Japón llega al Mundial como una de las selecciones asiáticas con mayores expectativas para dar el salto competitivo. Los Samuráis Azules atraviesan un momento de madurez futbolística, con victorias de peso ante Inglaterra o Alemania en la última copa del mundo. El país cuenta una generación que ya no solo busca competir, hacer un gol y meterse dentro del arco a “aguantar”, sino que quiere instalarse entre los equipos capaces de incomodar a las potencias, algo que se ve en el plano geopolítico también.
Si “Supercampeones” imaginó a Japón soñando con competir contra el mundo de la mano de Oliver Atom, el proyecto de largo plazo de la federación japonesa de fútbol busca convertir esa ficción en realidad a través de la reforma de la política deportiva de la selección nipona.
Lo que durante años pareció una épica de dibujos animados empezó a tomar forma real con clubes profesionales, academias, planificación territorial, scouting, y una selección cada vez más competitiva. Hoy, llega al Mundial como candidata a dar la sorpresa. Desde Francia 1998, Japón no falta a una Copa del Mundo, y para esta competición tiene como objetivo romper el techo de los octavos de final y demostrar que puede competir de igual a igual ante selecciones de mayor tradición.
Pero en Escenario Mundial vamos más allá de la pelota y analizamos los principales puntos de la política, actualidad, historia y el lugar que ocupa cada país en el tablero internacional, y Japón no escapa de los análisis porque algo cambió en los últimos años.
Sistema de gobierno
Japón es una monarquía constitucional con régimen parlamentario. El emperador cumple un rol simbólico y ceremonial,mientras que el poder político efectivo está en manos del primer ministro, el gabinete y el Parlamento. Es una democracia ya consolidada, con instituciones estables y una fuerte tradición administrativa.
Principales aliados en política exterior
Tras la Segunda Guerra Mundial, Japón renovó su vínculo con Estados Unidos, y desde finales del conflicto que concluyó con la caída del emperador Hirohito y la bombas nucleares sobre territorio nipón, mantiene una fuerte relación con Washington. La alianza militar con Estados Unidos es la piedra angular de la política exterior japonesa. Además, Japón profundiza la cooperación con Australia, Corea del Sur, India, Filipinas y socios europeos. Un fuerte equipo fuera de las canchas ante un rival tan imponente como China y sus pretensiones de expansionismo en la región.

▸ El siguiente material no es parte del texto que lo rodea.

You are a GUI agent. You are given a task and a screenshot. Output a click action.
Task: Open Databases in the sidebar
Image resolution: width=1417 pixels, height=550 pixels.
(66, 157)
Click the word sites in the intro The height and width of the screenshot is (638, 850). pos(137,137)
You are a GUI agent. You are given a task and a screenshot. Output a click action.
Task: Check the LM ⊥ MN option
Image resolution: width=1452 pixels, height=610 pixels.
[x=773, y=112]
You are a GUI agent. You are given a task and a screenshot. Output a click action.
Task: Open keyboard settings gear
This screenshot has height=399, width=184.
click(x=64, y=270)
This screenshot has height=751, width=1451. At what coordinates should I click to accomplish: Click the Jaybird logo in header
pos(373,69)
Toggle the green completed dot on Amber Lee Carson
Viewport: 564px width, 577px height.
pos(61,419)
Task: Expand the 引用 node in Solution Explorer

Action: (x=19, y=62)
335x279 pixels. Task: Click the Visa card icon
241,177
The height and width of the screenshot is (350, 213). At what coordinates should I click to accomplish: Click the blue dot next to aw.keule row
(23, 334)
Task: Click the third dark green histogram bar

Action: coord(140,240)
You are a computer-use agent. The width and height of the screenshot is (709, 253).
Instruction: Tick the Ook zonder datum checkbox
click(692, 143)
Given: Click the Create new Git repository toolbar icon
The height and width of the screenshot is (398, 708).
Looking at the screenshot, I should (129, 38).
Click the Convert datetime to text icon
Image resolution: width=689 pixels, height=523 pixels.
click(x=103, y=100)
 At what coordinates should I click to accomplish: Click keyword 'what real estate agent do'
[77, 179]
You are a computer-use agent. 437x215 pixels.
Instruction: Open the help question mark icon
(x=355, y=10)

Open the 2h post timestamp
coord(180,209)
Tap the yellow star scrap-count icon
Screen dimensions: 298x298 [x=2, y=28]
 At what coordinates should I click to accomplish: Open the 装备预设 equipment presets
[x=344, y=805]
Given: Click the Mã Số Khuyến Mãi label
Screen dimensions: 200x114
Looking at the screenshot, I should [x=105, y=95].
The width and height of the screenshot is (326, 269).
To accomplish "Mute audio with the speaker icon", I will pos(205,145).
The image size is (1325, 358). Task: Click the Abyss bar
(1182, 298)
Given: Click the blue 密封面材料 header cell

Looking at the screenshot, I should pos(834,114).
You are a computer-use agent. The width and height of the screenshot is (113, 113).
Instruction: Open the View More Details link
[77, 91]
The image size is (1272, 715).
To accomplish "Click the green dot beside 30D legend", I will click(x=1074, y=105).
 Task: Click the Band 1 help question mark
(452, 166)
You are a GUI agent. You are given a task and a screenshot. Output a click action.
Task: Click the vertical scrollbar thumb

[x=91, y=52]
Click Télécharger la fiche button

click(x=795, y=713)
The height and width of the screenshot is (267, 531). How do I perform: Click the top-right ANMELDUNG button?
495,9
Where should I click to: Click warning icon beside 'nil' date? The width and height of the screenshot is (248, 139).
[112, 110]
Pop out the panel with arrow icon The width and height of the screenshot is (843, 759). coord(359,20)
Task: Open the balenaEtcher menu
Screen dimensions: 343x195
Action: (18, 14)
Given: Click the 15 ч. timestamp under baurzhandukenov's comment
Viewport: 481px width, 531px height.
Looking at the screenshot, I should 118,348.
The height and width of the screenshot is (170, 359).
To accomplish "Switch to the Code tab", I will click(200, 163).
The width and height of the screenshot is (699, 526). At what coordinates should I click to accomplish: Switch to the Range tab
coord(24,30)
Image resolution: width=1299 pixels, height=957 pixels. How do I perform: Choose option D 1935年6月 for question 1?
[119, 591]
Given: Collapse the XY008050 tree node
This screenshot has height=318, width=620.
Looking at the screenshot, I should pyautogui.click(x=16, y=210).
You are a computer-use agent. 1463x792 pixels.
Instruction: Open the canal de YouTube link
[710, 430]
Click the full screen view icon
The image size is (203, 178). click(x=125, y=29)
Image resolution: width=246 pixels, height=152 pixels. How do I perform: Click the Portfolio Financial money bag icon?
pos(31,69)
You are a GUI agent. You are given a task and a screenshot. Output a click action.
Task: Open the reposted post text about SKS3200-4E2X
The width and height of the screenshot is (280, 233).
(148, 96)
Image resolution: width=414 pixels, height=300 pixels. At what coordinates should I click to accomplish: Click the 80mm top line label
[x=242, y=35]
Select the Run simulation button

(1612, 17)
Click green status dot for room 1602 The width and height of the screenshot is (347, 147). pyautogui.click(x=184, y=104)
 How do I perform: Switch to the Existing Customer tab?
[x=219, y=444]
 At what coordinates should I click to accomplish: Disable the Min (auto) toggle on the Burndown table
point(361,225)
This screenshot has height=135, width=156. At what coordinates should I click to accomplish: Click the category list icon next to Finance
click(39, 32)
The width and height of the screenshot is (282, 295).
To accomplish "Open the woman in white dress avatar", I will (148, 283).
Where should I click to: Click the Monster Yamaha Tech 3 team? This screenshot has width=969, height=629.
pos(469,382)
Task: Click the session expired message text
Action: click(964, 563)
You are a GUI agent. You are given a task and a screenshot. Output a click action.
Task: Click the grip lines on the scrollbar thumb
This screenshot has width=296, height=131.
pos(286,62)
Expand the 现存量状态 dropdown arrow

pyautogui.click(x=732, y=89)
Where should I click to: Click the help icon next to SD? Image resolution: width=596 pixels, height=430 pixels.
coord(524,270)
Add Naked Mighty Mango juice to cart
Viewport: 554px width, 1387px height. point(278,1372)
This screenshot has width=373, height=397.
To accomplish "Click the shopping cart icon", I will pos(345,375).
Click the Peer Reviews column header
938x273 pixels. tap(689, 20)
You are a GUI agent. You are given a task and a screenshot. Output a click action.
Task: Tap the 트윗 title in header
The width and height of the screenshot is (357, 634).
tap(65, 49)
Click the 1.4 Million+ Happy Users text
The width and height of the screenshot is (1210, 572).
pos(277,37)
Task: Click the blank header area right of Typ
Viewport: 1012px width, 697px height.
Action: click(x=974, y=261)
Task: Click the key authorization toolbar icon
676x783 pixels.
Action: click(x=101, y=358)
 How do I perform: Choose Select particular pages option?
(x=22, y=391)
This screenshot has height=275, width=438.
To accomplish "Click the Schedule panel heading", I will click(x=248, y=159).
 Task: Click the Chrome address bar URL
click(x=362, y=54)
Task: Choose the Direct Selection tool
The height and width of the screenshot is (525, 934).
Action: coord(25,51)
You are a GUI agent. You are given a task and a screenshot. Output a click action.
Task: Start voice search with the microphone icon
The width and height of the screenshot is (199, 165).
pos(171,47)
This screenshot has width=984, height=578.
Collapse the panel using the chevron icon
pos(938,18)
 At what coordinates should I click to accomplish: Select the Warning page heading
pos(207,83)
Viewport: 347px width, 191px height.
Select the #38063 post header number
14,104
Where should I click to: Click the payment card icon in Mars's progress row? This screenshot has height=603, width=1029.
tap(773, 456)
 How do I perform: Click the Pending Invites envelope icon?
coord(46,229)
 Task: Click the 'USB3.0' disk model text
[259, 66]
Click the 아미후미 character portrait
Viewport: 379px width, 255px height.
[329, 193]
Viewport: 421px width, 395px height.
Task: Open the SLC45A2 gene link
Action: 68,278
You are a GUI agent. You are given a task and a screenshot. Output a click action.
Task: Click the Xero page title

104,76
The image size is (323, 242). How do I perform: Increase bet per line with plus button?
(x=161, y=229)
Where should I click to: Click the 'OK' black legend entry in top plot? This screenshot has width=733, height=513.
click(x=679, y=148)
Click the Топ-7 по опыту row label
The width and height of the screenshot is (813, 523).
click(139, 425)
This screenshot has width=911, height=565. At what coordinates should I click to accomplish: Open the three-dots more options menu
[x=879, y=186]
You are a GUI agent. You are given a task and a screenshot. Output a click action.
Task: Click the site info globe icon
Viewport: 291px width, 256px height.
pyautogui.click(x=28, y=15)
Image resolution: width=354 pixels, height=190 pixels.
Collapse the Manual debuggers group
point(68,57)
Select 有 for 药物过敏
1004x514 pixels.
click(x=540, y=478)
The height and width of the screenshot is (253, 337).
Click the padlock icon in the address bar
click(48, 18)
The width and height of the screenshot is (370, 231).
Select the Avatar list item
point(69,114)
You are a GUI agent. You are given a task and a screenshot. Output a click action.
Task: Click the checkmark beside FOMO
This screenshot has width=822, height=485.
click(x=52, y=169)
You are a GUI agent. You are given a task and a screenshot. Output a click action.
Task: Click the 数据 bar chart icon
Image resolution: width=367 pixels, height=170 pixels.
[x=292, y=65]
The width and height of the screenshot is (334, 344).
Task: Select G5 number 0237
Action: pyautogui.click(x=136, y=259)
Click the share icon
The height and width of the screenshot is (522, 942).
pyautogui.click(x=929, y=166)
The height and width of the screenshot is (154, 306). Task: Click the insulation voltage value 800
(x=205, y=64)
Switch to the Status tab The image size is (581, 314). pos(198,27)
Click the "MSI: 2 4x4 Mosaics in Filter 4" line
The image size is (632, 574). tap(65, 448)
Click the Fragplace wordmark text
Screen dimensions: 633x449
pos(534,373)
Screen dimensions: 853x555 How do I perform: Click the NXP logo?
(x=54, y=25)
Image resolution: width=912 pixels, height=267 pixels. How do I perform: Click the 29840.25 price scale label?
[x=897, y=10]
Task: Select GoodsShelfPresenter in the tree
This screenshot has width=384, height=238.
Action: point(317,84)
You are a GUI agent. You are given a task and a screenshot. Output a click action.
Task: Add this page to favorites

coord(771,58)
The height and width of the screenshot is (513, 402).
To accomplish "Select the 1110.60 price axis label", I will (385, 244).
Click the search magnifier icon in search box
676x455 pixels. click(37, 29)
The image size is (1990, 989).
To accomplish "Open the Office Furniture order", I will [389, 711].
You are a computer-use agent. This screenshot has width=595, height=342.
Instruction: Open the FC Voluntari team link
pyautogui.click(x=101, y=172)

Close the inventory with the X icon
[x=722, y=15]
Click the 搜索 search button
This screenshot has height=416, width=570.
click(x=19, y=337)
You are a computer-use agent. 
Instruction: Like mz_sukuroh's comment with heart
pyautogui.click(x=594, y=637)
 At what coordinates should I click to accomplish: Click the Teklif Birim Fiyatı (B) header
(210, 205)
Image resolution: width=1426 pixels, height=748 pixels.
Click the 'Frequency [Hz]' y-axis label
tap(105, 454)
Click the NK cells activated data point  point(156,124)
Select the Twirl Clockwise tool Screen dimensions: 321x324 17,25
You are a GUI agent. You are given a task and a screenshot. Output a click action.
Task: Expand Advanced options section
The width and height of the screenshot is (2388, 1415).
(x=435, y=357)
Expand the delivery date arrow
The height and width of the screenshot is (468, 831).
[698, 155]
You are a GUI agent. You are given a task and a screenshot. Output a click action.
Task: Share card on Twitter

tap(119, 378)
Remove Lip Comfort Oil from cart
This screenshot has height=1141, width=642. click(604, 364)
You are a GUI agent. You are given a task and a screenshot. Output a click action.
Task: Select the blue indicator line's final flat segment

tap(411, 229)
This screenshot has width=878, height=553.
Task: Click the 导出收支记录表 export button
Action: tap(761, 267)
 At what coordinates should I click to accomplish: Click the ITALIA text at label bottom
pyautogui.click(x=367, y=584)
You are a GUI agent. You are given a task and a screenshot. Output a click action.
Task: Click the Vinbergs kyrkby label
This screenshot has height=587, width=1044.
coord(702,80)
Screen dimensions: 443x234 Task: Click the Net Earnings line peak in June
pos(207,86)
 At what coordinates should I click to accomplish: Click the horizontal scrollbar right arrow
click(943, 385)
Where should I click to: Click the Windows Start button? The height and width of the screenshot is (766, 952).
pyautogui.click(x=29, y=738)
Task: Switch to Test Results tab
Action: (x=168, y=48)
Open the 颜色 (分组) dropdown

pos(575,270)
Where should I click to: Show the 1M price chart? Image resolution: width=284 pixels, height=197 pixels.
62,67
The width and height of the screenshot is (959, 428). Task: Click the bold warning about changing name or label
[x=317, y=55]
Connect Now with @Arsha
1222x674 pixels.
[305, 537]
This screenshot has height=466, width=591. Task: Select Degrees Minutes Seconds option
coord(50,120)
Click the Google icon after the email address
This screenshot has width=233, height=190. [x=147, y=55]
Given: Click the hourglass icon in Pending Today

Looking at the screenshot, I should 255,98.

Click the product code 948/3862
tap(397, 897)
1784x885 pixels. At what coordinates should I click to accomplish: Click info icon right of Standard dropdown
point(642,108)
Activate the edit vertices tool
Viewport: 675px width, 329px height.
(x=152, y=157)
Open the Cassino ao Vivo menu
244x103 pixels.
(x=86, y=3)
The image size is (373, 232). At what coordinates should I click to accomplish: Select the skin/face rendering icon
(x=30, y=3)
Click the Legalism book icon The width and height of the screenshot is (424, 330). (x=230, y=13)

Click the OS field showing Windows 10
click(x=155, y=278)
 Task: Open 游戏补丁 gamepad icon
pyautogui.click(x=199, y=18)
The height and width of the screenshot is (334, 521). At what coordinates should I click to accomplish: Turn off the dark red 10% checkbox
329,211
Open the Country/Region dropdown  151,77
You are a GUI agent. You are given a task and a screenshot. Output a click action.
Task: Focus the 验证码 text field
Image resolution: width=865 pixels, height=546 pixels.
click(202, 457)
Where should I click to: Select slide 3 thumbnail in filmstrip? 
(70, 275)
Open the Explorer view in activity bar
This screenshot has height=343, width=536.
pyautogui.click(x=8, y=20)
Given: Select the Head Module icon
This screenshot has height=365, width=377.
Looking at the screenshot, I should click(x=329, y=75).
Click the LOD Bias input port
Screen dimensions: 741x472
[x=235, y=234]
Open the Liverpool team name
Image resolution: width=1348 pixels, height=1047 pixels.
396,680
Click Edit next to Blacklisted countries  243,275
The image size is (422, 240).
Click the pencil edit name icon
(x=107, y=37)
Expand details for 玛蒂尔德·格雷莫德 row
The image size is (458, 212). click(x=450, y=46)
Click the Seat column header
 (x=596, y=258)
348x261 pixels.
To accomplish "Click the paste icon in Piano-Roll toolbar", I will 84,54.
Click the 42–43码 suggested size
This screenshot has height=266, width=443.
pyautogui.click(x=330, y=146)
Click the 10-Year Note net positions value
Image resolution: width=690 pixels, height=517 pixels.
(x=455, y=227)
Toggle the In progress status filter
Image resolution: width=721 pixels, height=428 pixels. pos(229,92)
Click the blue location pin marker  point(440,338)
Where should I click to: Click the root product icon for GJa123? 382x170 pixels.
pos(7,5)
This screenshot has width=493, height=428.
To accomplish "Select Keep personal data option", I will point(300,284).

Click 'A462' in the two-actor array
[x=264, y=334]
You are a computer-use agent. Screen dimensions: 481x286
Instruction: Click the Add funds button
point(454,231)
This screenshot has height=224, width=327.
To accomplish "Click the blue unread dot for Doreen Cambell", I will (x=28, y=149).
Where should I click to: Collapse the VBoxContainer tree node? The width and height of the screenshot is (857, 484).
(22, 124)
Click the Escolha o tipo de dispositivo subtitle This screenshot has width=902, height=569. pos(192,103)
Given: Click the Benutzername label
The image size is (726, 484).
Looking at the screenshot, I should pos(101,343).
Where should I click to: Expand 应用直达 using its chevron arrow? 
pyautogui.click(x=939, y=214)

Problemas internos y externos para Japón
Japón enfrenta desafíos estructurales profundos, desde el envejecimiento poblacional, baja natalidad, presión sobre el sistema previsional, estancamiento económico relativo y tensiones sobre el futuro de su política defensa. A eso se suma un debate cada vez más sensible sobre si el país debe asumir un rol militar más activo en un contexto regional marcado por China, Corea del Norte y la guerra en Ucrania.
En los últimos años, Tokio aceleró su giro estratégico. Japón busca aumentar su gasto en defensa, fortalecer su industria militar, mejorar su ciberseguridad y ampliar la cooperación con Estados Unidos. Para sus aliados, es una señal de mayor responsabilidad regional. Para China, en cambio, representa un posible avance hacia una “remilitarización” japonesa.
La tensión con Beijing es uno de los puntos clave para entender el contexto japonés. China cuestiona las reformas de Tokio para flexibilizar la exportaicón de equipamiento militar y advierte que Japón se aleja de su identidad pacifista de posguerra. Japón, por su parte, sostiene que necesita adaptarse a un entorno de seguridad más inestable en Asia.
La historia también pesa, más despúes de los sucesos conocidos de la Segunda Guerra Mundial. Japón tras los eventos belicosos, construyó su identidad internacional sobre el pacifismo, el desarrollo económico y la alianza con Estados Unidos. Pero el siglo XXI lo empujó a revisar ese equilibrio, y ya no alcanza con ser una potencia tecnológica y comercial; también se espera que actúe como un actor estratégico.
En el plano futbolístico ocurre algo parecido. Japón pasó de ser un proyecto emergente a una selección estable, profesionalizada y con ambición global. Gracias a la creación de la J-League en 1992, el desarrollo de academias, la expansión de clubes profesionales y la exportación de jugadores a Europa formar parte de una construcción de largo plazo.
Por eso, Japón llega al Mundial con una doble lectura. En primer lugar, en la cancha quiere dejar de ser el equipo ordenado que complica a todos para convertirse en una selección realmente peligrosa. Y fuera de los estadios, busca redefinir su papel en Asia y en el mundo, entre su identidad pacifista, la presión de sus aliados y el avance de sus rivales regionales.